One month later, Frolyak returned to Kyiv. Frolyak chose not to inform her husband of her return in advance, knowing he would object out of concern for her safety. Maintaining their daily morning phone calls, she concealed her location during the drive. Upon reaching Kyiv and parking near ICTV’s headquarters on Pankivska Street, she staged a surprise reunion, pretending to have sent supplies with volunteers. Her husband, who at this point was serving as ICTV's chief cameraman, initially failed to recognize her car due to its Ivano-Frankivsk license plates. He got an emotional surprise when Frolyak revealing herself, much to her husband's astonishment and joy.

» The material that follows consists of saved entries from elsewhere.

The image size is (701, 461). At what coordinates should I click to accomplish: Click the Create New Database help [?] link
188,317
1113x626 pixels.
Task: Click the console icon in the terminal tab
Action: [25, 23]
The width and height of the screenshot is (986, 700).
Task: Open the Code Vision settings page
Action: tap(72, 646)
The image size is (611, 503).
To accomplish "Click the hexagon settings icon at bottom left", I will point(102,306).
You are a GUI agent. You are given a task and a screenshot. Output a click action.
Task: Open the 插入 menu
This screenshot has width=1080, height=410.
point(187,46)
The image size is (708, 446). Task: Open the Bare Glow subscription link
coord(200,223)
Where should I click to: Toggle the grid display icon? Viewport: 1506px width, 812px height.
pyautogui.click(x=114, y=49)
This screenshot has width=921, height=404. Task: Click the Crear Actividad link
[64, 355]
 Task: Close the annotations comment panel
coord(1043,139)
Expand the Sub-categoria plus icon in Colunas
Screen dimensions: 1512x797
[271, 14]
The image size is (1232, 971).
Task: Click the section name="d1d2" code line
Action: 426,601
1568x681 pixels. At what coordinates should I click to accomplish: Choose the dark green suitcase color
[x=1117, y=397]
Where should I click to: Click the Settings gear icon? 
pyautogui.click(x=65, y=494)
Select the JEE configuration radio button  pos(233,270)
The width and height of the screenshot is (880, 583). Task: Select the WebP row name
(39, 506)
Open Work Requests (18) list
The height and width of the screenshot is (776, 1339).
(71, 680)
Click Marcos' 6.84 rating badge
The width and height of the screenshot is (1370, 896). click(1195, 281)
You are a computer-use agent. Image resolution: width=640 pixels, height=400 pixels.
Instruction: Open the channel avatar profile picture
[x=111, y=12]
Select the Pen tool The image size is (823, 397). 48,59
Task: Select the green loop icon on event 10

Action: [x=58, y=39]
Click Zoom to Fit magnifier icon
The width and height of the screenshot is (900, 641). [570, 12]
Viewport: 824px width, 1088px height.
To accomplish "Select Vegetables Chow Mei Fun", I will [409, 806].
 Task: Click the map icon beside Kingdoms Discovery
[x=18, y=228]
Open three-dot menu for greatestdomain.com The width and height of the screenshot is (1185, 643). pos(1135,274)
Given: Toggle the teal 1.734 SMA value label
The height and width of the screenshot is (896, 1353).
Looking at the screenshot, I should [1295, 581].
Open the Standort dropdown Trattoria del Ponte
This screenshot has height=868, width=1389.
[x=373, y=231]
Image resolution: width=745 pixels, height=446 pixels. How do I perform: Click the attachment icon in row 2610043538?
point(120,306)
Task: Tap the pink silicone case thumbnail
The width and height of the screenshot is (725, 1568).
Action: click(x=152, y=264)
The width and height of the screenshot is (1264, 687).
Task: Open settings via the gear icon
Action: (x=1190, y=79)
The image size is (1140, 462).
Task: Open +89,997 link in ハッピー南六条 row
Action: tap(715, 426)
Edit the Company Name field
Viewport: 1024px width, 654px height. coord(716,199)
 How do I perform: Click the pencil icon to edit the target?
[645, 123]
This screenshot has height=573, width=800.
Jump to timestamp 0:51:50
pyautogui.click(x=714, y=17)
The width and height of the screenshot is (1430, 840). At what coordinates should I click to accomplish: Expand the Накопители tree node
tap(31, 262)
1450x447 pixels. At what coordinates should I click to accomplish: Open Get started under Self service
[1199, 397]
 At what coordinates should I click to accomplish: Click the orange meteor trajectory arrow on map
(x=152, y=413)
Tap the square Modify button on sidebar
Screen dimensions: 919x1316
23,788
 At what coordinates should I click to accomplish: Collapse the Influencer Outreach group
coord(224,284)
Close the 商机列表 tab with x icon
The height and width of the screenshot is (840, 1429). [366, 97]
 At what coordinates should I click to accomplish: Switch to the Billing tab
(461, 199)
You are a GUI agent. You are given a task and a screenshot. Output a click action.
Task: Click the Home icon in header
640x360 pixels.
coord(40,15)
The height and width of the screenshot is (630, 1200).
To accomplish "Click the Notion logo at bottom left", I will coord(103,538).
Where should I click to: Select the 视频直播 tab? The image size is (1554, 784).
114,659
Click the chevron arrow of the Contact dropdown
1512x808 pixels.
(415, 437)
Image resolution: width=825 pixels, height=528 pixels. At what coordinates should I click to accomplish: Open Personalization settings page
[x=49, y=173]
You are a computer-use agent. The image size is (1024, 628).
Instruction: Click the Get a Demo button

Reflecting on the moment, she described her profound relief and happiness at returning home, even expressing affection for the walls of her Kyiv apartment.

Her daughter started leading volunteering efforts. She started leading teams of young people to dismantle homes destroyed by bombs in the Chernihiv region. In the evenings, they would have disco nights, and would repeat the process the next day.

At the initiative of Volodymyr Zelenskyy, Facts joined the Telemarathon network of networks, which the majority of the Ukrainian population supported at the time. However, some people in Ukraine have recently called Telemarathon nothing more than an institution of the state, and its viewership has steadily declined without any consenting voices seen on the station. Froylak has expressed her own worry that the image of both ICTV and Facts has been tarnished, after decades of building up a trustworthy brand with the Ukrainian population. She said:
"Yes, of course, I don't like everything, I would like the authorities to speak to people more honestly, and talk to us as adults. But on the other hand, we have one enemy — Russia, and although this does not mean that the authorities cannot be criticized — let's win first."On June 18, 2024, Frolyak led was a part of a blood donation campaign for the Ukrainian Ministry of Defense called "Donation: Priceless." She said:“Every day we make use of many opportunities: we go about our daily routines, we work, we rest, we walk in the park. Ultimately, each day we are given the most important opportunity — to live fully. We owe this to our defenders, to those who, for the third year in a row, are securing our tomorrow. There are also many patients who constantly need blood. Donating is the simplest and smallest thing we can do for them.”